Question

Rationalize the denominator of each fractional expression.$$\frac{5}{2+x \sqrt{3}}$$

Answer

**step1** Understanding the Problem

The problem asks us to rationalize the denominator of the given fractional expression: $$\frac{5}{2+x \sqrt{3}}$$. Rationalizing the denominator means rewriting the fraction so that there is no square root in the denominator.

**step2** Identifying the Conjugate of the Denominator

The denominator of the given expression is $$2+x \sqrt{3}$$. To eliminate the square root from the denominator, we need to multiply it by its conjugate. The conjugate of an expression of the form $$a+b$$ is $$a-b$$. Therefore, the conjugate of $$2+x \sqrt{3}$$ is $$2-x \sqrt{3}$$.

**step3** Multiplying the Numerator and Denominator by the Conjugate

To rationalize the denominator, we multiply both the numerator and the denominator by the conjugate identified in the previous step. This does not change the value of the fraction because we are effectively multiplying by 1 ($$\frac{2-x \sqrt{3}}{2-x \sqrt{3}} = 1$$).
The expression becomes:
$$ \frac{5}{2+x \sqrt{3}} \times \frac{2-x \sqrt{3}}{2-x \sqrt{3}} $$

**step4** Simplifying the Numerator

Now, we multiply the numerators:
$$ 5 \times (2-x \sqrt{3}) $$
Using the distributive property, we multiply 5 by each term inside the parentheses:
$$ (5 \times 2) - (5 \times x \sqrt{3}) $$
$$ 10 - 5x \sqrt{3} $$
So, the new numerator is $$10 - 5x \sqrt{3}$$.

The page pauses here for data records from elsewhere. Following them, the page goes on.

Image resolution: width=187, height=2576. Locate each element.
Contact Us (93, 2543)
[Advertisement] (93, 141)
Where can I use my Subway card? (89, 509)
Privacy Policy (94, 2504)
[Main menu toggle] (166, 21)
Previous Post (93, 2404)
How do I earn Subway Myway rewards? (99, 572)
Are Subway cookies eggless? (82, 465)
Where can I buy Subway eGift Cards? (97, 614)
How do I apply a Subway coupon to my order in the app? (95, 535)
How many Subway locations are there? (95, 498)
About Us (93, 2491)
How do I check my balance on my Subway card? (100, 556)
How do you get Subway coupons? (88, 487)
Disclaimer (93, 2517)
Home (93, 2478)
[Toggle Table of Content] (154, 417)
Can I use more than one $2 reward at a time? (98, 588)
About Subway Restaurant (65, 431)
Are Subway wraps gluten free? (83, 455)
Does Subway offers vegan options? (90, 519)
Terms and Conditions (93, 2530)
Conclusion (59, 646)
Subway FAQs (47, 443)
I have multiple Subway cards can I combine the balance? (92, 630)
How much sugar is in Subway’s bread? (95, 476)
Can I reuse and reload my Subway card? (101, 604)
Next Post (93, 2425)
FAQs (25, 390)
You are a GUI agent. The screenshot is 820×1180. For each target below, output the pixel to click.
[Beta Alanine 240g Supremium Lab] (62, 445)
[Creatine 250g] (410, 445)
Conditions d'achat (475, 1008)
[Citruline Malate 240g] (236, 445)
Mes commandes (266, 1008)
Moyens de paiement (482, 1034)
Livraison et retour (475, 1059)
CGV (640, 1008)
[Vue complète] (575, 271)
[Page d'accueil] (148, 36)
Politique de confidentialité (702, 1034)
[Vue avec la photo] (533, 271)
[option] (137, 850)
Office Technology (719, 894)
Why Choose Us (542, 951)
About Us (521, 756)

**step5** Simplifying the Denominator

Next, we multiply the denominators:
$$ (2+x \sqrt{3}) \times (2-x \sqrt{3}) $$
This is a product of a sum and a difference, which follows the algebraic identity $$(a+b)(a-b) = a^2 - b^2$$.
Here, $$a=2$$ and $$b=x \sqrt{3}$$.
So, the denominator simplifies to:
$$ 2^2 - (x \sqrt{3})^2 $$
First, calculate $$2^2$$:
$$ 2^2 = 2 \times 2 = 4 $$
Next, calculate $$(x \sqrt{3})^2$$:
$$ (x \sqrt{3})^2 = x^2 \times (\sqrt{3})^2 $$
$$ (\sqrt{3})^2 = 3 $$
So, $$x^2 \times 3 = 3x^2$$.
Now, subtract the second result from the first:
$$ 4 - 3x^2 $$
So, the new denominator is $$4 - 3x^2$$. Note that this denominator no longer contains a square root.

**step6** Forming the Rationalized Expression

Finally, we combine the simplified numerator and denominator to form the rationalized expression:
$$ \frac{10 - 5x \sqrt{3}}{4 - 3x^2} $$
This is the final expression with the denominator rationalized.